--- Written request ---
Turn the lines into a numbered list, starting with the line that contains "Click the Pin" and going on through the line that contains "coord(356,131)". Include only those lines, and leave out any blank ones.

[Raw records]
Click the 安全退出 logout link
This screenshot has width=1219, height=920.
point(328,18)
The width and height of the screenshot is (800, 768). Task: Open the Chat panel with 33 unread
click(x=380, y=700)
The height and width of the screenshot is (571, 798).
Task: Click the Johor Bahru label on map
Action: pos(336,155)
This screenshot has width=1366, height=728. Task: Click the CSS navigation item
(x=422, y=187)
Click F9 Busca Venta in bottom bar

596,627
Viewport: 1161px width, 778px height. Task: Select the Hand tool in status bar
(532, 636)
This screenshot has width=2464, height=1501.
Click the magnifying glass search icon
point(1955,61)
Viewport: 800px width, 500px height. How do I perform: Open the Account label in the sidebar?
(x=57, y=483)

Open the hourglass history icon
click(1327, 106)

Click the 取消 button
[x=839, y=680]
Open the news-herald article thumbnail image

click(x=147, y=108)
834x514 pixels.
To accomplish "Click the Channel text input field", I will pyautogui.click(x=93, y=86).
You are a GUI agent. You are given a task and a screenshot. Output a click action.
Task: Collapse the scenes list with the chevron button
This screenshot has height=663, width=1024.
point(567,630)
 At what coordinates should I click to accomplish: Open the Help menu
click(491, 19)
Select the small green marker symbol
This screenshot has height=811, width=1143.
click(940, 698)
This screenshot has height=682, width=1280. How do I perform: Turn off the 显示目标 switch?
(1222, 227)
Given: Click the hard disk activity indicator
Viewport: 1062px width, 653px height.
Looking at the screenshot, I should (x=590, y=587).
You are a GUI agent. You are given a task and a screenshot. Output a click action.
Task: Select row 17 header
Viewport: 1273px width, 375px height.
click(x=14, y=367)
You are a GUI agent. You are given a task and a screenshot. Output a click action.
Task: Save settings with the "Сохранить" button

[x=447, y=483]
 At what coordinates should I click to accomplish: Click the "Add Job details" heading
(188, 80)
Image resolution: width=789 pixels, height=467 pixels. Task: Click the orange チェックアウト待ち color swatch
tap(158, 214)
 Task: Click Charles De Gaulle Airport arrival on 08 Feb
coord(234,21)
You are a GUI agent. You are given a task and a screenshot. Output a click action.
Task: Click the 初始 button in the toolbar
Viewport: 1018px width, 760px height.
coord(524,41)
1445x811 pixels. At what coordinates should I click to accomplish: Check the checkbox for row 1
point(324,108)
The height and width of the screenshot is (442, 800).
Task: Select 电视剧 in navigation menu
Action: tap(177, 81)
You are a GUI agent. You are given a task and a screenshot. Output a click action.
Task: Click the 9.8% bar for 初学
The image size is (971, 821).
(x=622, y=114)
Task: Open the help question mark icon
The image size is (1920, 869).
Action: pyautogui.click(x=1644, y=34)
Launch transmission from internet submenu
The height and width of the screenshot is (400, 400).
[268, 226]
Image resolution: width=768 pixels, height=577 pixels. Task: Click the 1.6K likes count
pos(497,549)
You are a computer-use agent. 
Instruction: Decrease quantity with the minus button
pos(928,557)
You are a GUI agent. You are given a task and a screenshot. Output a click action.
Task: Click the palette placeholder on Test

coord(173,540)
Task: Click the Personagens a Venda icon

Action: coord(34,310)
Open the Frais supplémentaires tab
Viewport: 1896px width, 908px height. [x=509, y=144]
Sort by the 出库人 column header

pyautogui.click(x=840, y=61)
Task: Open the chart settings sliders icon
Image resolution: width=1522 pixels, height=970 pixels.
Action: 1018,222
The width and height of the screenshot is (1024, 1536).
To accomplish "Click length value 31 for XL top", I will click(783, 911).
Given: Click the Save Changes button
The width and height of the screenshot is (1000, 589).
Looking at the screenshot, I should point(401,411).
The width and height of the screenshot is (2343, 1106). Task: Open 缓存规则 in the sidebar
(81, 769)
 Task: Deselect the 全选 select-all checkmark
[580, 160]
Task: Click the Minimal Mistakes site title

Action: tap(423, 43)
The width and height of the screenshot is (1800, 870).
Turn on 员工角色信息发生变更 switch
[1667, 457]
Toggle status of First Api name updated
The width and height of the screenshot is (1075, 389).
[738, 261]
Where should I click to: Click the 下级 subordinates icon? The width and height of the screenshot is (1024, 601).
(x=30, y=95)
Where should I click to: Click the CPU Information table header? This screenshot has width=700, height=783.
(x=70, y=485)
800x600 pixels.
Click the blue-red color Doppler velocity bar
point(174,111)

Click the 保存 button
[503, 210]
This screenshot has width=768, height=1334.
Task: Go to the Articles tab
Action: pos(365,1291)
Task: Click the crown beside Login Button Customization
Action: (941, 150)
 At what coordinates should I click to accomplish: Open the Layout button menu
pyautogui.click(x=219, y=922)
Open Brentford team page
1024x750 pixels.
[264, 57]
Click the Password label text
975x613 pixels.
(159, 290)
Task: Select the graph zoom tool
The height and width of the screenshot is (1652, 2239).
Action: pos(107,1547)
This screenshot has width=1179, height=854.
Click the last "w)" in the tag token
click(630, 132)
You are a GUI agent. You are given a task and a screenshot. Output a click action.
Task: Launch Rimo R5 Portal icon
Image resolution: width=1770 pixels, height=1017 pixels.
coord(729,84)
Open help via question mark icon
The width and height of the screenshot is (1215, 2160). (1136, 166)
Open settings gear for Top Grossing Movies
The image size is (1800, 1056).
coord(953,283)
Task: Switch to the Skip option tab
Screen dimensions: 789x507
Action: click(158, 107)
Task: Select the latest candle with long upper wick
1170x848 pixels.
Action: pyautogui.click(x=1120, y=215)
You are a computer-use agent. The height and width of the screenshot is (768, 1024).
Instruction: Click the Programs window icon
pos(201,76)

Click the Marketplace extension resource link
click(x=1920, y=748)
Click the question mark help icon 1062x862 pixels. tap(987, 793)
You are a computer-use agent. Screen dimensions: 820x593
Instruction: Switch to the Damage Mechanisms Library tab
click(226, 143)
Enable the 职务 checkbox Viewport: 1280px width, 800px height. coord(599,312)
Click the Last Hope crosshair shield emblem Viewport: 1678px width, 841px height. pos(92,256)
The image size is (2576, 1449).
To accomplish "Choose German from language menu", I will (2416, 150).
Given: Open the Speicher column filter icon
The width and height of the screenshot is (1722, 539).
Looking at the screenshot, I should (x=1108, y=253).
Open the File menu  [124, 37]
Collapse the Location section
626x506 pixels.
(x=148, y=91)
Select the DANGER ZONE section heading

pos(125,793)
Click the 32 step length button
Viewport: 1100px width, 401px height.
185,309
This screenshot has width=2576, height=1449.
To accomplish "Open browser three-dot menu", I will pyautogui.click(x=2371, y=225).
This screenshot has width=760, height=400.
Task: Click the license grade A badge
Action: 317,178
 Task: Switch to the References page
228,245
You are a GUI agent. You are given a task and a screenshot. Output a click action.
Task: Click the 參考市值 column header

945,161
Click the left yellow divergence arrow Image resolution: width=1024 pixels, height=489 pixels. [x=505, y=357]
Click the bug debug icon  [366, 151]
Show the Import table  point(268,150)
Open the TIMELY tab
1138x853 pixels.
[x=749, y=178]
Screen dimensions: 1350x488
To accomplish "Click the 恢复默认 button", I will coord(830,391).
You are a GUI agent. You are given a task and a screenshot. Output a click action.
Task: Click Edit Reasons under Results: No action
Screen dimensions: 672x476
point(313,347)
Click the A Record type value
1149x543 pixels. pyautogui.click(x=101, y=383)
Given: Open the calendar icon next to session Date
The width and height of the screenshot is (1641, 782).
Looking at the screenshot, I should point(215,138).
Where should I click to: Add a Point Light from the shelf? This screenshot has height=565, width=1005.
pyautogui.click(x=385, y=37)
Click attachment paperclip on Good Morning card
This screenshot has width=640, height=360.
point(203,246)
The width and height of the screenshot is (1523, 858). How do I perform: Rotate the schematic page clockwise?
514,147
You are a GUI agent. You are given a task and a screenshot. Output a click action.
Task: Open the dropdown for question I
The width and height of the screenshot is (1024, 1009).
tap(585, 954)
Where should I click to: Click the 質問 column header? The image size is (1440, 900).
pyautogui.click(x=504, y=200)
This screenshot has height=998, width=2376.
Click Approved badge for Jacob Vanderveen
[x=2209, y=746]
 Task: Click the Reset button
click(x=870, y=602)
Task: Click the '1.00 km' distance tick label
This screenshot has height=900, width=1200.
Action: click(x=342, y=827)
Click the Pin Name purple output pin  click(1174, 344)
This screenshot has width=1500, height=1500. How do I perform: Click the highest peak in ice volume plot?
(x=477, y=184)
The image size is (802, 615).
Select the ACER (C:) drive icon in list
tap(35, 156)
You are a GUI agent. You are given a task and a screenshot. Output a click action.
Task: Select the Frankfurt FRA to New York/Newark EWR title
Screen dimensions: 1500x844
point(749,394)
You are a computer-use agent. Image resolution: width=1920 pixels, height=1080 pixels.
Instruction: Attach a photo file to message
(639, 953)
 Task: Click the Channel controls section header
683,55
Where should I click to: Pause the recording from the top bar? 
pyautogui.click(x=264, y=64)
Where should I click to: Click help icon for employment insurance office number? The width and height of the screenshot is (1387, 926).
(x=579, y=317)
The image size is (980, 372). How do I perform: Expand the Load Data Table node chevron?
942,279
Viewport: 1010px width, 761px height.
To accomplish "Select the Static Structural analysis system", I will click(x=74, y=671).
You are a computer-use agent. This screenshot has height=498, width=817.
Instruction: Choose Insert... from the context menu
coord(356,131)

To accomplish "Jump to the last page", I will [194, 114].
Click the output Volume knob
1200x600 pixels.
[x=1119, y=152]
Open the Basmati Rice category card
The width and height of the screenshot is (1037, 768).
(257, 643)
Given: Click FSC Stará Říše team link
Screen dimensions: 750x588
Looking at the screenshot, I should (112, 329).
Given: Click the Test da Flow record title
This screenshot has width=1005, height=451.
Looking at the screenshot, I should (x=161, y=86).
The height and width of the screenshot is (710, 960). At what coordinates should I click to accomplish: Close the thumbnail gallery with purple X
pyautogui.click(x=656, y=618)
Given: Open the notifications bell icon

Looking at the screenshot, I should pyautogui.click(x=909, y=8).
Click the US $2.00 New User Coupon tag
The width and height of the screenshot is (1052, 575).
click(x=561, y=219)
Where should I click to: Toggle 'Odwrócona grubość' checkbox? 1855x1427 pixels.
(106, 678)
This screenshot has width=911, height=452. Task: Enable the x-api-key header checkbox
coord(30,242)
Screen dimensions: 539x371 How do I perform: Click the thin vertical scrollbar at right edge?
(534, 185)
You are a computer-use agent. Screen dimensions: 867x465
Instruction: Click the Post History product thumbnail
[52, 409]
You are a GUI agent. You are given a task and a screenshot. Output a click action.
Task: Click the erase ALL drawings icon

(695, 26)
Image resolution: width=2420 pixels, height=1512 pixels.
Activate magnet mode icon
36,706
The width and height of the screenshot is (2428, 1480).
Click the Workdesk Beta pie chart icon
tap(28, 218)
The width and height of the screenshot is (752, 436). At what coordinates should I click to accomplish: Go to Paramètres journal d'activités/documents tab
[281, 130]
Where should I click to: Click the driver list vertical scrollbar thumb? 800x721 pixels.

--- Result of this exercise ---
1. Click the Pin Name purple output pin  click(1174, 344)
2. This screenshot has width=1500, height=1500. How do I perform: Click the highest peak in ice volume plot?
3. (x=477, y=184)
4. The image size is (802, 615).
5. Select the ACER (C:) drive icon in list
6. tap(35, 156)
7. You are a GUI agent. You are given a task and a screenshot. Output a click action.
8. Task: Select the Frankfurt FRA to New York/Newark EWR title
9. Screen dimensions: 1500x844
10. point(749,394)
11. You are a computer-use agent. Image resolution: width=1920 pixels, height=1080 pixels.
12. Instruction: Attach a photo file to message
13. (639, 953)
14.  Task: Click the Channel controls section header
15. 683,55
16. Where should I click to: Pause the recording from the top bar? 
17. pyautogui.click(x=264, y=64)
18. Where should I click to: Click help icon for employment insurance office number? The width and height of the screenshot is (1387, 926).
19. (x=579, y=317)
20. The image size is (980, 372). How do I perform: Expand the Load Data Table node chevron?
21. 942,279
22. Viewport: 1010px width, 761px height.
23. To accomplish "Select the Static Structural analysis system", I will click(x=74, y=671).
24. You are a computer-use agent. This screenshot has height=498, width=817.
25. Instruction: Choose Insert... from the context menu
26. coord(356,131)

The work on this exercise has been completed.